--- start ---

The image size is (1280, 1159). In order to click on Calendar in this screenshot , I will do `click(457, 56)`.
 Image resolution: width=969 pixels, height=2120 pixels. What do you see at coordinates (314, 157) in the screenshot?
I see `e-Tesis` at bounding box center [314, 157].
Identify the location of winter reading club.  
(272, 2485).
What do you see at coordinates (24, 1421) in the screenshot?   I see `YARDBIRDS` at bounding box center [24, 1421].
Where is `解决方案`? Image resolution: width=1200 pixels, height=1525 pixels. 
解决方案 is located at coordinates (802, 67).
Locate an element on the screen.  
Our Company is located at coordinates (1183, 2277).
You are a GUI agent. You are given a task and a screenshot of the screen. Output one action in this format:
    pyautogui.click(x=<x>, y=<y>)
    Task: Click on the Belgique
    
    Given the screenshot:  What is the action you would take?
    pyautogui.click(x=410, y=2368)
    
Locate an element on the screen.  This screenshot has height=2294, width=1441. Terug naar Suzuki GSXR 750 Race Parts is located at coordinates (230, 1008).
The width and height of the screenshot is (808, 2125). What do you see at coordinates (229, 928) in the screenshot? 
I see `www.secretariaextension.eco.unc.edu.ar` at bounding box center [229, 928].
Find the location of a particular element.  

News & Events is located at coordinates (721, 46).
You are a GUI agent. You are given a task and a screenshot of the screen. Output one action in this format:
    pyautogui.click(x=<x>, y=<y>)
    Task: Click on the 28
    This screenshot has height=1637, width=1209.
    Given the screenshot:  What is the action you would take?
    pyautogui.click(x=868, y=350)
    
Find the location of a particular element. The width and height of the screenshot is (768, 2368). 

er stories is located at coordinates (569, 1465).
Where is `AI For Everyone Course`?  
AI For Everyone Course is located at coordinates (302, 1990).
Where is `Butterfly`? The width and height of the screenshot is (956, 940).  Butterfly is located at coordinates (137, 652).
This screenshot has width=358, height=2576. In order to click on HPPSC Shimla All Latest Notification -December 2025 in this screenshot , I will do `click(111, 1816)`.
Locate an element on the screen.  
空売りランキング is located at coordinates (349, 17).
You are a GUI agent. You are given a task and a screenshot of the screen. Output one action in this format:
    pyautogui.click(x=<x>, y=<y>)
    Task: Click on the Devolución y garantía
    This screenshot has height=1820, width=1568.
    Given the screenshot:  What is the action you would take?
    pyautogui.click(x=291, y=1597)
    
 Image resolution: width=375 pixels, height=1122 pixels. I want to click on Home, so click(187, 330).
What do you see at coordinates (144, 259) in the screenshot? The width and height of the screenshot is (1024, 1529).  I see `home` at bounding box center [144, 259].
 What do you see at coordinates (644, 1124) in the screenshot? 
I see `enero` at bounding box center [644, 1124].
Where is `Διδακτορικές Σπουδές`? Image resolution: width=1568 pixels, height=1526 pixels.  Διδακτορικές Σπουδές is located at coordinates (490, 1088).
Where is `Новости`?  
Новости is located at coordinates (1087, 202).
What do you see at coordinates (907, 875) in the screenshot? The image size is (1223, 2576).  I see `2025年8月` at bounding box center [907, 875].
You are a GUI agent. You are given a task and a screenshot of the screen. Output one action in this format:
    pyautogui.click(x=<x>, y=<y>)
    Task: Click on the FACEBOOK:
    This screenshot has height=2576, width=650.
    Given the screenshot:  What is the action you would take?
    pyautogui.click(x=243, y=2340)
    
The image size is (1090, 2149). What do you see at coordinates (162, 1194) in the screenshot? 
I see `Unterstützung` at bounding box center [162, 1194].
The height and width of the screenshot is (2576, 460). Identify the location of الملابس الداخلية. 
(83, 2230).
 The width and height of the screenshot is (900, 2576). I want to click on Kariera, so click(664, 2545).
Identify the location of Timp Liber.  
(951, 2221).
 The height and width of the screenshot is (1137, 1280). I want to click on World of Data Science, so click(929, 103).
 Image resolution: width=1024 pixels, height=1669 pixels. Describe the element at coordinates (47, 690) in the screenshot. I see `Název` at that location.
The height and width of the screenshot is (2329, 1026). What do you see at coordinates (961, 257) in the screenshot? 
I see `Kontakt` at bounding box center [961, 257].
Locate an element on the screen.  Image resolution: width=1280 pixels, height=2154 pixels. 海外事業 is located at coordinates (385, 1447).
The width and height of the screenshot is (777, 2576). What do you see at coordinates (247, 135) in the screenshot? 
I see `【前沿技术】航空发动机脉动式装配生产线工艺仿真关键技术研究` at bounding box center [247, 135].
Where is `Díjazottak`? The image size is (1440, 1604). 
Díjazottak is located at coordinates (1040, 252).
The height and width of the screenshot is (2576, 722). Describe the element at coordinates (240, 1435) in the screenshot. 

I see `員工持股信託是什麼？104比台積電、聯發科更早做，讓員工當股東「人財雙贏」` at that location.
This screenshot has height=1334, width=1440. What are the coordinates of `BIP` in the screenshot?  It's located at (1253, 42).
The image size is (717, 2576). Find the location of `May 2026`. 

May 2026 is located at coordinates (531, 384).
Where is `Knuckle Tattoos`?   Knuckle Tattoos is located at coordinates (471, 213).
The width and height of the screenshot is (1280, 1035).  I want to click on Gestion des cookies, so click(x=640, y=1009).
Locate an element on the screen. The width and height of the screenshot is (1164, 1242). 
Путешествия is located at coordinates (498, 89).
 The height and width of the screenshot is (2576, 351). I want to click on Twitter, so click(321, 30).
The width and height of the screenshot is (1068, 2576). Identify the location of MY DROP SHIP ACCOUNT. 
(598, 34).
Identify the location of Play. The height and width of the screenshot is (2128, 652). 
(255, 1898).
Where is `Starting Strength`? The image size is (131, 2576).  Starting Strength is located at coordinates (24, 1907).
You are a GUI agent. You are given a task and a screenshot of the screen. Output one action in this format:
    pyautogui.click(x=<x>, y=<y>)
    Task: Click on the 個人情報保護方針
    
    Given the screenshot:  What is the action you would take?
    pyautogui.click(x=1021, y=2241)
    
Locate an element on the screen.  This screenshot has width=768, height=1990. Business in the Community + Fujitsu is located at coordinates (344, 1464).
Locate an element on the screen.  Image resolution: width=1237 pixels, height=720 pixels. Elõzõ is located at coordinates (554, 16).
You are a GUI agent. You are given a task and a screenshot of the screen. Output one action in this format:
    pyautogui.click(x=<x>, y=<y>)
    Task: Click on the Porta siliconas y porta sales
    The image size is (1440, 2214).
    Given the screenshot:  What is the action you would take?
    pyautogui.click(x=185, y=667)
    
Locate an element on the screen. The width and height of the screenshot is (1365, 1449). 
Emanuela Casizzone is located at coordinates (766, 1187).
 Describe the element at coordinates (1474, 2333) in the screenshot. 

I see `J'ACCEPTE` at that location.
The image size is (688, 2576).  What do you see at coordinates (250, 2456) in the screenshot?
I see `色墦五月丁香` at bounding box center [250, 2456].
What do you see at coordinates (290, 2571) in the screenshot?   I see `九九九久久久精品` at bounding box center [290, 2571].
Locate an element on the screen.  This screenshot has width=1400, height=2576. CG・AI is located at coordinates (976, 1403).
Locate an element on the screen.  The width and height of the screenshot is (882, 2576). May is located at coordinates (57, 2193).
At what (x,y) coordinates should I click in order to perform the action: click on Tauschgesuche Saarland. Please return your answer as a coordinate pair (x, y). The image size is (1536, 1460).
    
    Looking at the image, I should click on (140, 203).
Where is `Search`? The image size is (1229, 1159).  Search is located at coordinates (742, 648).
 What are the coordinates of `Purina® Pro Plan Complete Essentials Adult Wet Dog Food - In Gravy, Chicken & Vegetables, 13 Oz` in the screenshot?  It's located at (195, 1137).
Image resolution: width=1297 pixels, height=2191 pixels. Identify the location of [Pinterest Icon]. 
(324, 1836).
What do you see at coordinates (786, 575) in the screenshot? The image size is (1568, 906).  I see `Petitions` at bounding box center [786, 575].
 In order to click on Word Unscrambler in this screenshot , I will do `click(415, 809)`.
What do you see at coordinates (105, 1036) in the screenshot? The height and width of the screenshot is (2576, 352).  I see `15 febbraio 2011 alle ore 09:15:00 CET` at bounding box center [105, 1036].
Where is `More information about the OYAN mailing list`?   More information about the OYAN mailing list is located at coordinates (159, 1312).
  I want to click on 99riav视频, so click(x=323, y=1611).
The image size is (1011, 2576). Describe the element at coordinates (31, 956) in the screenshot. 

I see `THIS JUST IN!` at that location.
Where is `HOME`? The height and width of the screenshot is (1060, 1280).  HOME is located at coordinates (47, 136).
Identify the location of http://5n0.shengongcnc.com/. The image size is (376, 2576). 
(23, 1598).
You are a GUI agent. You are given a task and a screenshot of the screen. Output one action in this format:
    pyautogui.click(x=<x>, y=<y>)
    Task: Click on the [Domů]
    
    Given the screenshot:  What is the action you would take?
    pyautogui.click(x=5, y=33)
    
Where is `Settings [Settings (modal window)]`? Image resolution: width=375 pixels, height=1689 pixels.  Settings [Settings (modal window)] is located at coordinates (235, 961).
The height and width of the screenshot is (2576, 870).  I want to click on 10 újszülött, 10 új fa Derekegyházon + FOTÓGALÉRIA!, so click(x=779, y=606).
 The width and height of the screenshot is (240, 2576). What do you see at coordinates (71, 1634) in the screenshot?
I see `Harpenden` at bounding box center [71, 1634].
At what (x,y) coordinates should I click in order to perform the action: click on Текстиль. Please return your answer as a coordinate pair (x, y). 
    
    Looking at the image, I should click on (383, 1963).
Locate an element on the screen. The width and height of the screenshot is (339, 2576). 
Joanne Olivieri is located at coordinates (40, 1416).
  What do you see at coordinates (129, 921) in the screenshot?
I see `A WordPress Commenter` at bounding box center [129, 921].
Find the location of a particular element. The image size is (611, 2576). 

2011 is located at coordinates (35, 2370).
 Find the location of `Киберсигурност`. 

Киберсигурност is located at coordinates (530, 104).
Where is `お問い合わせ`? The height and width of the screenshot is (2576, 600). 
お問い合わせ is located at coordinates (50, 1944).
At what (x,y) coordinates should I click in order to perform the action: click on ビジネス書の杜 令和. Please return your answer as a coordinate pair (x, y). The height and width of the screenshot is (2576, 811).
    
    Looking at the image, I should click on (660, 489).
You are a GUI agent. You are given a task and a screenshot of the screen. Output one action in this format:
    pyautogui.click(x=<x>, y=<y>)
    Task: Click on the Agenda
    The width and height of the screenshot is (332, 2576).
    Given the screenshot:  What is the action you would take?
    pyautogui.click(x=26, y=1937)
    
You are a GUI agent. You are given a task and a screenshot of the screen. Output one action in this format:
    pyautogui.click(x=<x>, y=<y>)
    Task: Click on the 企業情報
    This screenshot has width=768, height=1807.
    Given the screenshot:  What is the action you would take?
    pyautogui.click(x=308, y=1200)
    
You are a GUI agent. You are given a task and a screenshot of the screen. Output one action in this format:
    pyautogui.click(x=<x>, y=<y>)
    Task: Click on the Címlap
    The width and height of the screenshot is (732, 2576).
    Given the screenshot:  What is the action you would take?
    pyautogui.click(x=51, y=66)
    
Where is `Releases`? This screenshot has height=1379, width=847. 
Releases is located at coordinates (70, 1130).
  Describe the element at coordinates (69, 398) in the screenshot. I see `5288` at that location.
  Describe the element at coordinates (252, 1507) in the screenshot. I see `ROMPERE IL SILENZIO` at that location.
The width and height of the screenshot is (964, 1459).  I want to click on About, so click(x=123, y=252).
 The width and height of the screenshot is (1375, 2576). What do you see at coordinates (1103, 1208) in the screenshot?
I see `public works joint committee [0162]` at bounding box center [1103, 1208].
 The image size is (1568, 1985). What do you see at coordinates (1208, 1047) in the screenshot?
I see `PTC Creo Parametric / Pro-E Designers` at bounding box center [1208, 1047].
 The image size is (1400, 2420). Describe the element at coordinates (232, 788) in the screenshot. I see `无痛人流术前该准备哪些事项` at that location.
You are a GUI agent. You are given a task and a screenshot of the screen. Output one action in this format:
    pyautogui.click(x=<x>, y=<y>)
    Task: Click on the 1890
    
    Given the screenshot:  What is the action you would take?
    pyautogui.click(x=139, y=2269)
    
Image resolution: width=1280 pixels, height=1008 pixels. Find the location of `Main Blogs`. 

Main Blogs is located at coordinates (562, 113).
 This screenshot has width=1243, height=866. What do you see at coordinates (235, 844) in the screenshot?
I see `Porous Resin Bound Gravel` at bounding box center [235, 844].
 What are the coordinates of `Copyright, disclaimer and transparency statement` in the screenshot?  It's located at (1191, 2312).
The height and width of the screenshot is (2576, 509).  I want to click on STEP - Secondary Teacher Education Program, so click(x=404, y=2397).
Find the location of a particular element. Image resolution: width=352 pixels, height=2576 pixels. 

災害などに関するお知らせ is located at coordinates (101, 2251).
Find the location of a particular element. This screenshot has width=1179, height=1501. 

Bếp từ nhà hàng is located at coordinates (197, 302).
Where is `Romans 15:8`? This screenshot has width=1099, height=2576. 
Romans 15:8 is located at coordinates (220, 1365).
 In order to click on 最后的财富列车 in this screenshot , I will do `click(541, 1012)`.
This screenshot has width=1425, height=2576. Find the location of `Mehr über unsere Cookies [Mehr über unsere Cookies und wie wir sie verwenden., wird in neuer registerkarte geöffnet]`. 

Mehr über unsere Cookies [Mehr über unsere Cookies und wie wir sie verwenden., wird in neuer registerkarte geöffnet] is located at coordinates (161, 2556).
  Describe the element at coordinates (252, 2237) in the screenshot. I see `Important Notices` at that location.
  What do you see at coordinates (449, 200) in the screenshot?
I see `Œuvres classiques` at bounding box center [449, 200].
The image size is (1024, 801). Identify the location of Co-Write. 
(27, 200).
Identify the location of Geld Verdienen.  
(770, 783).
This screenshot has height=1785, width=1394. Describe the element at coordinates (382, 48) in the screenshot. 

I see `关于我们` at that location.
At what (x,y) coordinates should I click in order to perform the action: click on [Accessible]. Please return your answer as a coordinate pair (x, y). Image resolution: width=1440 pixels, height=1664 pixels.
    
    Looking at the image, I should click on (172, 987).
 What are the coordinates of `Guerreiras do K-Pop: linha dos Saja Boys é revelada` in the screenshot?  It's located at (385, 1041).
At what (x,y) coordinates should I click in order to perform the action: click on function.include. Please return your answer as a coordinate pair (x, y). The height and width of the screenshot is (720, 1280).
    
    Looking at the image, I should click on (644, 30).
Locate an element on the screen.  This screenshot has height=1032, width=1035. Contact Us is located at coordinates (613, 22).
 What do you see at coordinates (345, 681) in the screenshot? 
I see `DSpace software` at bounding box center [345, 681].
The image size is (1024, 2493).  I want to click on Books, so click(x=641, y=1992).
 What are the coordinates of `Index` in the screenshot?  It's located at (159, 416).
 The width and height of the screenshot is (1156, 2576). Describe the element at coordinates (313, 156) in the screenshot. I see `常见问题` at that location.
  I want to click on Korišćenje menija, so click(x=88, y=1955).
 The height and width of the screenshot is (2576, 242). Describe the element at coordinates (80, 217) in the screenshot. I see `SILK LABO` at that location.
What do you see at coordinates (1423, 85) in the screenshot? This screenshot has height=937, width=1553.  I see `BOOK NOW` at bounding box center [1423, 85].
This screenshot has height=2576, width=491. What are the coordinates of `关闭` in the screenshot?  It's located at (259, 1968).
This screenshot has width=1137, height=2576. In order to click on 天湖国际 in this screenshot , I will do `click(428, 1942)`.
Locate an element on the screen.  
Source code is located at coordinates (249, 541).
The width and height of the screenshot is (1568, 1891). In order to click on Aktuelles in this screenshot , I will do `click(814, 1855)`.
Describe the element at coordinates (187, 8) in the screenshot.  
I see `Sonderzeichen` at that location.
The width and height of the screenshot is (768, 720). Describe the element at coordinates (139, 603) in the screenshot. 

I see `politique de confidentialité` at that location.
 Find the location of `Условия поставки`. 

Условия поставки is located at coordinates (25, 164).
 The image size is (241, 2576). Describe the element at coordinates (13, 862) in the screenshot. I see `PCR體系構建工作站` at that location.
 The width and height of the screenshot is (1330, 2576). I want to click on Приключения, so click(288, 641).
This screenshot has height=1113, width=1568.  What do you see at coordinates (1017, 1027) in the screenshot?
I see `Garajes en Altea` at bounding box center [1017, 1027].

--- end ---

**INSTRUCTIONS FOR THE TASK:** Reproduce the records word for word, from the first line through the line that contains "What do you see at coordinates (24, 1421)".

**TASK ANSWER:**
The image size is (1280, 1159). In order to click on Calendar in this screenshot , I will do `click(457, 56)`.
 Image resolution: width=969 pixels, height=2120 pixels. What do you see at coordinates (314, 157) in the screenshot?
I see `e-Tesis` at bounding box center [314, 157].
Identify the location of winter reading club.  
(272, 2485).
What do you see at coordinates (24, 1421) in the screenshot?   I see `YARDBIRDS` at bounding box center [24, 1421].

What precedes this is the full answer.